La richiesta di risarcimento deriva  dalle complicanze insorte a seguito di un intervento di ‘sleeve gastrectomy’

Sarà il Tribunale civile a stabilire se una 55enne della provincia di Venezia ha diritto a essere risarcita per un presunto errore medico dall’Azienda Ospedaliera di Padova. La cifra in ballo è di circa un milione di euro.

La vicenda, ricostruita dal Corriere del Veneto,  risale all’ottobre del 2013 quando la donna, affetta da obesità patologica, decide di sottoporsi a un intervento di “sleeve gastrectomy”. Si tratta, secondo la definizione fornita da siti tecnici di una “gastrectomia verticale, praticata lungo la grande curvatura, con cui si asporta completamente il fondo gastrico e si ottiene uno stomaco residuo di 60-150”; semplificando, una sorta di restrizione dello stomaco.

La struttura veneta alla quale si rivolge la paziente ha una expertise consolidata per questa tipologia di intervento, che viene praticato con successo da diversi anni; ma in questa circostanza  qualcosa va storto e la speranza di recuperare una vita normale si trasforma nell’inizio di un calvario.

Poche ore dopo essere uscita dalla sala operatoria, infatti, la temperatura corporea della donna comincia a salire. La febbre, secondo quanto emerso successivamente, è dovuta a una delle complicanze più tipiche per quel genere di operazione, ovvero una peritonite diffusa causata da fistola gastrica che ha determinato uno shock settico; le cuciture allo stomaco non hanno tenuto.

Ad aggravare la situazione, secondo i parenti della paziente, vi sarebbe un colpevole ritardo da parte dei medici nell’intervenire per rimediare alla situazione. La donna viene operata solo a metà dicembre. Nella perizia del consulente di parte della famiglia si legge che la 55enne “veniva avviata alla chirurgia unicamente ‘in limine mortis’”, cioè a un passo dal rimetterci la vita.

Seguono altri quattro interventi tra gennaio e marzo e finalmente a settembre, dopo quasi un anno, la paziente viene dimessa, salvo dover proseguire per diversi mesi la riabilitazione presso altre strutture ospedaliere.

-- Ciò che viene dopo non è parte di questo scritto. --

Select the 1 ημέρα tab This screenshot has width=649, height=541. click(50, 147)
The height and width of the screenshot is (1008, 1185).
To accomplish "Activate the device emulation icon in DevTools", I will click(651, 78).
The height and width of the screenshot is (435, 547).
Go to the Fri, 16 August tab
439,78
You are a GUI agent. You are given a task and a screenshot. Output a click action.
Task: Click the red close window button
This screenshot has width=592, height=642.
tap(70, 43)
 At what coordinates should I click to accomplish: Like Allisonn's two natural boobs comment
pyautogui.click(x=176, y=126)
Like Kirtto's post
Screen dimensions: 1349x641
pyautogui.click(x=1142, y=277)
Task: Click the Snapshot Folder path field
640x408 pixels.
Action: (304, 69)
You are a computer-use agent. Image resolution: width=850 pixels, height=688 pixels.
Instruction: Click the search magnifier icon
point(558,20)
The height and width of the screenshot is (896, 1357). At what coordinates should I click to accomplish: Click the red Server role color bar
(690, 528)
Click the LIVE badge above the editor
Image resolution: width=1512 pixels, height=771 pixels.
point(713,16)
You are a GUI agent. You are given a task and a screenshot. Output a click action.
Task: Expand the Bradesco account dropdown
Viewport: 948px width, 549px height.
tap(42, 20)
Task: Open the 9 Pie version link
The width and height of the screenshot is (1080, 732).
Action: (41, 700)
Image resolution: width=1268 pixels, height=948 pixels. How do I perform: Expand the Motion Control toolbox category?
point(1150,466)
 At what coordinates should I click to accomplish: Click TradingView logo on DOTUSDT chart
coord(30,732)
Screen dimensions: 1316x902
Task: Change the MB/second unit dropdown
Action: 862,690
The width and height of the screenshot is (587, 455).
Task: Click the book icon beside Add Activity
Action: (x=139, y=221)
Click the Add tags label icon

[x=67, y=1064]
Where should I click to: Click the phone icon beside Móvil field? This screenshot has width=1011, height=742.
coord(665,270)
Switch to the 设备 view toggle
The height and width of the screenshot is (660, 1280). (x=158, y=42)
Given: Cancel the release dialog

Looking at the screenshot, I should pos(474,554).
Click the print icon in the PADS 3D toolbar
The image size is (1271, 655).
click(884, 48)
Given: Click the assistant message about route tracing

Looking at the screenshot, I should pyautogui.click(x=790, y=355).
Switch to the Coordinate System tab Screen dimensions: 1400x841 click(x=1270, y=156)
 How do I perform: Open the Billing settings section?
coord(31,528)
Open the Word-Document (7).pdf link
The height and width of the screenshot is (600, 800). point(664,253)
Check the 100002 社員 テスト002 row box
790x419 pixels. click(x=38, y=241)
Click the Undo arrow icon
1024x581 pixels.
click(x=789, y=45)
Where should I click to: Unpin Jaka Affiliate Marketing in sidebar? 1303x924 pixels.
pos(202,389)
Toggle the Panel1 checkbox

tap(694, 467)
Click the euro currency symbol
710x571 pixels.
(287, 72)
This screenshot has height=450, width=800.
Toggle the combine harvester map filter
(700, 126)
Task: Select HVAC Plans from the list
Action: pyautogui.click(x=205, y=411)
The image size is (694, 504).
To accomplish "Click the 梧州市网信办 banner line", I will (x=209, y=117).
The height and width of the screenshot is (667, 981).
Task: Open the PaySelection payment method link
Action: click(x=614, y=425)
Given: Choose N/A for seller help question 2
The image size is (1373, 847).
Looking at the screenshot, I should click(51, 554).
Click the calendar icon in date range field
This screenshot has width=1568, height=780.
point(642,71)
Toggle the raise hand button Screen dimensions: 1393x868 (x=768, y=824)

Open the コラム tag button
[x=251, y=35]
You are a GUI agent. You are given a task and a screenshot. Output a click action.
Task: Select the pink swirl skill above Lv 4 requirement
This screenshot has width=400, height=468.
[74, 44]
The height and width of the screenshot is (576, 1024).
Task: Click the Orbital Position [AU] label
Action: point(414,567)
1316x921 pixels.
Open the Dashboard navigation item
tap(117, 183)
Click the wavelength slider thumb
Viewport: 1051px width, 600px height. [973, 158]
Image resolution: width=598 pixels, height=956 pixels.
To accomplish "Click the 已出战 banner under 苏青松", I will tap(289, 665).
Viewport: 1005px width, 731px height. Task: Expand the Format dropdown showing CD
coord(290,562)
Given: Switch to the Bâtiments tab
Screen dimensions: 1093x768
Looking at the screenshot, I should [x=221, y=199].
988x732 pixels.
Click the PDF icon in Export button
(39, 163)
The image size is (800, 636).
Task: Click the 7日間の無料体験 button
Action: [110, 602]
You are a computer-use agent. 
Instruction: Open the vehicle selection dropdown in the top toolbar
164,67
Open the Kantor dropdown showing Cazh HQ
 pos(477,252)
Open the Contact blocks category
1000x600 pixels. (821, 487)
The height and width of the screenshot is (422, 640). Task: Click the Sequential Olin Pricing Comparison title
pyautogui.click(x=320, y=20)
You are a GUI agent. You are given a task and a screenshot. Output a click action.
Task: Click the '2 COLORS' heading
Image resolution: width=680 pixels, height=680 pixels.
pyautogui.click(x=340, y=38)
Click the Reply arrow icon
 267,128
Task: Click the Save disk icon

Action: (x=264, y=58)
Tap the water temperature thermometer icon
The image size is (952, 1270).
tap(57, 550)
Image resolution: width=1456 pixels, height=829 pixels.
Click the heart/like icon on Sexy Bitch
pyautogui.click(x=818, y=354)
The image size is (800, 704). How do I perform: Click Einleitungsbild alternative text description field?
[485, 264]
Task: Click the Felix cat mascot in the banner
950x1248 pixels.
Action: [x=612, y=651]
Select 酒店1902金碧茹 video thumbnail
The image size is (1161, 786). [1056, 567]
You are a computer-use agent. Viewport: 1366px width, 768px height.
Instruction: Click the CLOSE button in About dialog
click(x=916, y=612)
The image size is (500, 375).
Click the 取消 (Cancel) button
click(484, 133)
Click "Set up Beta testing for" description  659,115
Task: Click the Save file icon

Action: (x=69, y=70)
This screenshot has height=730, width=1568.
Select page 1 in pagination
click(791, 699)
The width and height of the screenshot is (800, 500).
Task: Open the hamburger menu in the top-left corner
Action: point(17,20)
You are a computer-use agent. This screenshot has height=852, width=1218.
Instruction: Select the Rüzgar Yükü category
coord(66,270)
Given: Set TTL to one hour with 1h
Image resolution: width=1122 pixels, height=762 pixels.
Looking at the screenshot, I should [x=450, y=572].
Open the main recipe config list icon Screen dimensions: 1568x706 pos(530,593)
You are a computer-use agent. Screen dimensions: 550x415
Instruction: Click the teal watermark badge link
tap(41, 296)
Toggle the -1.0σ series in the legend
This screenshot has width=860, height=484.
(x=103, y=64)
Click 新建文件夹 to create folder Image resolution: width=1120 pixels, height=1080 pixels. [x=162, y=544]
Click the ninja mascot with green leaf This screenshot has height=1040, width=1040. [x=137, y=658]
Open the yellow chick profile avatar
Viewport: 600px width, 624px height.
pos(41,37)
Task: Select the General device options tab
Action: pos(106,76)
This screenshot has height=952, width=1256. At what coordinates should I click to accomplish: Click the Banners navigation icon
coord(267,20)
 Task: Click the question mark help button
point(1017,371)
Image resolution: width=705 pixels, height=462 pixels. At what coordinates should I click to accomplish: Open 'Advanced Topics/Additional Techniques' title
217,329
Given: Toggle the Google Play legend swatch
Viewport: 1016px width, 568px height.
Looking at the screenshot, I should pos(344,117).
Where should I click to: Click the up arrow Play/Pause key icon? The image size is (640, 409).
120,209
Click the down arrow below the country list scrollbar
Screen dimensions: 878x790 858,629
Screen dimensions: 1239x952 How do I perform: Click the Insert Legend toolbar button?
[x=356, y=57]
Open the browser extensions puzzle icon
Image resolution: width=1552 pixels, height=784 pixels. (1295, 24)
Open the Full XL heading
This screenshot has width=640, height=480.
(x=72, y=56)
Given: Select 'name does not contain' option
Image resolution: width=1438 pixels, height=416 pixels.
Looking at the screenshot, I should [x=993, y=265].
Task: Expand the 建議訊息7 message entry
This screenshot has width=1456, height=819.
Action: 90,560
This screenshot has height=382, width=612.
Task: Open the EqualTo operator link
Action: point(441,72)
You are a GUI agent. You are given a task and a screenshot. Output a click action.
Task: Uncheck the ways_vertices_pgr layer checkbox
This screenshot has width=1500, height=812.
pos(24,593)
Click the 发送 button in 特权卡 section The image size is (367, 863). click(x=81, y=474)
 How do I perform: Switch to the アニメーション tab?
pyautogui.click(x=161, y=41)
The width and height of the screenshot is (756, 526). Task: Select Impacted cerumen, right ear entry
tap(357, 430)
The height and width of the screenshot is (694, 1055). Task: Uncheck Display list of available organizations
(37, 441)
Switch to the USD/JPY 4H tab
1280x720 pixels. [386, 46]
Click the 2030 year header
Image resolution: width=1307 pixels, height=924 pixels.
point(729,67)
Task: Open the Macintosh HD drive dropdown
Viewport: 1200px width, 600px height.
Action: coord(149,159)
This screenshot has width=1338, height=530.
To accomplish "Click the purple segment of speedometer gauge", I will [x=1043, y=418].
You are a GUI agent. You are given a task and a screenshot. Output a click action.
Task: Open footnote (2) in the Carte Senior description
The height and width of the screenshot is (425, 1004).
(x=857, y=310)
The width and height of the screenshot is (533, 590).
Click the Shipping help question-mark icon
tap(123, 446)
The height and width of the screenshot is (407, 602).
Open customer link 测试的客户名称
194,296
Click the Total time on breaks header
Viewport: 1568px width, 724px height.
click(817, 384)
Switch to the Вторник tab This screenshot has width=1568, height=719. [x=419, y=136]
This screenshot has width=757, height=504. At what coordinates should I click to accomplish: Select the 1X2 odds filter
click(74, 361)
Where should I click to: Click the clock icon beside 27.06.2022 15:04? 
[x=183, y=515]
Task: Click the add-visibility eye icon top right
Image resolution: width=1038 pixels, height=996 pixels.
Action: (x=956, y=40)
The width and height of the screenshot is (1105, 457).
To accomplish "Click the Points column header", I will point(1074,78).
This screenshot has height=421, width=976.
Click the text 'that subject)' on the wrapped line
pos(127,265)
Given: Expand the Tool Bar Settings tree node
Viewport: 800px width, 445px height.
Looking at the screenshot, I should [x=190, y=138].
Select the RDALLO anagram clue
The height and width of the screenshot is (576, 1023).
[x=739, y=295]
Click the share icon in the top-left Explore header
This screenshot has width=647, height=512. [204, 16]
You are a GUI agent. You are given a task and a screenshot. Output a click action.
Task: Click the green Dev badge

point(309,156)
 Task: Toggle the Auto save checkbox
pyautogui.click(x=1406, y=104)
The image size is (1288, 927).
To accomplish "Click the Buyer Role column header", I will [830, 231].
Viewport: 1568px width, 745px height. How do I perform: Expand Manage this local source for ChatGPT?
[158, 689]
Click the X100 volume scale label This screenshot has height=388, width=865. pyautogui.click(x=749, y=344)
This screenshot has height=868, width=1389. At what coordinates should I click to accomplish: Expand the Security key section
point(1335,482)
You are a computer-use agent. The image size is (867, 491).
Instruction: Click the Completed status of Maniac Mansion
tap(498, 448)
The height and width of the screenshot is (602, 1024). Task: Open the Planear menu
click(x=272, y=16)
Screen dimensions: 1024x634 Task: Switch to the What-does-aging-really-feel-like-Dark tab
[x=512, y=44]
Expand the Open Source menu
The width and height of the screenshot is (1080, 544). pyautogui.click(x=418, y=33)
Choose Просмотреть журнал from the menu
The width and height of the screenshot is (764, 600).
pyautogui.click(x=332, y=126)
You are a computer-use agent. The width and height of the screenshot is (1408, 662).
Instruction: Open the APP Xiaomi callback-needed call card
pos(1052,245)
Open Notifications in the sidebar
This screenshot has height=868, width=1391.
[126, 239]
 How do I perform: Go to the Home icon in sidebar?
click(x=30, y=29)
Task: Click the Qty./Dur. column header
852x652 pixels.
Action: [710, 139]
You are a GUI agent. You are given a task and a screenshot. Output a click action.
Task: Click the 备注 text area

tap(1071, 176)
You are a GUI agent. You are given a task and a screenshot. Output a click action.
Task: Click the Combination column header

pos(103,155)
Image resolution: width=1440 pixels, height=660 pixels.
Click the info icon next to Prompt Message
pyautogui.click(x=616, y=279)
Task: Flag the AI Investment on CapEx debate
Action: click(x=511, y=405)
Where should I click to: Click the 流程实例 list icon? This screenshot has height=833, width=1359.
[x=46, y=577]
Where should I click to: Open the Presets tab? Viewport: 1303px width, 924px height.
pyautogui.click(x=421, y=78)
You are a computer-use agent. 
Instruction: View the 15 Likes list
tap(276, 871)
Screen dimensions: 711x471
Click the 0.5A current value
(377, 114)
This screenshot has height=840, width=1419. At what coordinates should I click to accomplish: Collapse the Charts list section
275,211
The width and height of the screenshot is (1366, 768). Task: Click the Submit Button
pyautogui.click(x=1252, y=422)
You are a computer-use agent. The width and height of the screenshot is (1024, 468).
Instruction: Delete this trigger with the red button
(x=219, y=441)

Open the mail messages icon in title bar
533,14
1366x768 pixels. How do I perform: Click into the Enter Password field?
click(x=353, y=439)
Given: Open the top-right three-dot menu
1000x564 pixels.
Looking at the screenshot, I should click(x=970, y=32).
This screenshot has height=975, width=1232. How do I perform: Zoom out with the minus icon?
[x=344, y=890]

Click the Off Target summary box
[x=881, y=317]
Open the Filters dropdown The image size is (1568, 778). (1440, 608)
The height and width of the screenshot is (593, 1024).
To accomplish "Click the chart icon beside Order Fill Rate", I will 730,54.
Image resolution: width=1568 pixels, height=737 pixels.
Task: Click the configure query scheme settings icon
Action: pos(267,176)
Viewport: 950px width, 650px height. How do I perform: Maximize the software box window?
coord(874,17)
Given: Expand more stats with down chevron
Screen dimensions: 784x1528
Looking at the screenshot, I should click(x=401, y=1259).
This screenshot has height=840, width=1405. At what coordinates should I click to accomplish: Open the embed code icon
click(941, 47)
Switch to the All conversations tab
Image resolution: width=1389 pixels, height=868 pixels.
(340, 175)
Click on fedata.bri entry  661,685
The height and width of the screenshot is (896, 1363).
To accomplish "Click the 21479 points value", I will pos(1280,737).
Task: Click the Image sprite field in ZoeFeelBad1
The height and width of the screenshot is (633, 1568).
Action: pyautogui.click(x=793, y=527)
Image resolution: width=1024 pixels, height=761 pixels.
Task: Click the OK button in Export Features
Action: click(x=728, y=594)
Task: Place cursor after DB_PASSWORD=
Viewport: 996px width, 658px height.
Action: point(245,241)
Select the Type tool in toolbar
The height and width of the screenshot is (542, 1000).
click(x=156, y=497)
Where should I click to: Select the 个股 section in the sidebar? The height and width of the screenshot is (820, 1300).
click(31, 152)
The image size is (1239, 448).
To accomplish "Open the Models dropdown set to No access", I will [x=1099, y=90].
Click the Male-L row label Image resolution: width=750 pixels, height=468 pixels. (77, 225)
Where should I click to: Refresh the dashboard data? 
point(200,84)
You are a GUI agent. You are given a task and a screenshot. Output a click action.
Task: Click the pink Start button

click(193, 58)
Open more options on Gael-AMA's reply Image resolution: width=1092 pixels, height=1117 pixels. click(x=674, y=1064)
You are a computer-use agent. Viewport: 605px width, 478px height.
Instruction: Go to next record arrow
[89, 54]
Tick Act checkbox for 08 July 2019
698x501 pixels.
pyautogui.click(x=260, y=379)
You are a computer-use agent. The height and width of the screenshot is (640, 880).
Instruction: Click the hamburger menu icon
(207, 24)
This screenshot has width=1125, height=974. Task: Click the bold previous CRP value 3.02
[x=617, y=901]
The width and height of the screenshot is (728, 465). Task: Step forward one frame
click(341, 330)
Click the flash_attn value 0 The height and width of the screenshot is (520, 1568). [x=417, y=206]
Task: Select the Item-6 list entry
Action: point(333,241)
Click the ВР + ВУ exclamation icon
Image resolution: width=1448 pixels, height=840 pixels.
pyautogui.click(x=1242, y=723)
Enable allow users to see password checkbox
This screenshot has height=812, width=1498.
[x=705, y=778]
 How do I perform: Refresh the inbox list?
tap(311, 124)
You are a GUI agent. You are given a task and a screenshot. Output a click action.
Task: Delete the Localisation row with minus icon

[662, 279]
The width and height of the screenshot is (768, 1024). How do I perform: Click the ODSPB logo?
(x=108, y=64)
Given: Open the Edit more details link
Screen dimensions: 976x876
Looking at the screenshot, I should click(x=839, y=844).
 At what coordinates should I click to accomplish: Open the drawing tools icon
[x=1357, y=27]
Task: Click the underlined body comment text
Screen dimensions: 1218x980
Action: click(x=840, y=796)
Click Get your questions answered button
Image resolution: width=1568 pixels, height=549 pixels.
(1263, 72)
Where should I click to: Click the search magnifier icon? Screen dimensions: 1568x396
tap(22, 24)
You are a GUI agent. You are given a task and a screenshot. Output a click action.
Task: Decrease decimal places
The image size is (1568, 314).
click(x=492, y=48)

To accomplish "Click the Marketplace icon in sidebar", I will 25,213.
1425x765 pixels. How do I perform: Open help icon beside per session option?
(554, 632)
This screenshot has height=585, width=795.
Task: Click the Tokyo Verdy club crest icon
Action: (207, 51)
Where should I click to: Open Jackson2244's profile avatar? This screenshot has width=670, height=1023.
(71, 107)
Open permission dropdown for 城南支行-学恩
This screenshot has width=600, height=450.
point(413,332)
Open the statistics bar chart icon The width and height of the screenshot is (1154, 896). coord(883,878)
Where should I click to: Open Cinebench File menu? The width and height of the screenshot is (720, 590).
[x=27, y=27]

La donna, tuttavia, non è più autonoma e, oltre ad aver perso il lavoro, necessita di essere assistita per muoversi, lavarsi e sbrigare le faccende di casa.

Di qui il tentativo di ottenere un risarcimento per l’accaduto; a tale scopo il suo legale inizialmente ha cercato un accordo scrivendo all’Azienda ospedaliera e cercando una mediazione. Dato il fallimento di tale tentativo si apre ora il procedimento civile, mentre, a seguito della querela presentata dai familiari, la Procura di Padova ha disposto l’apertura di un fascicolo sul caso.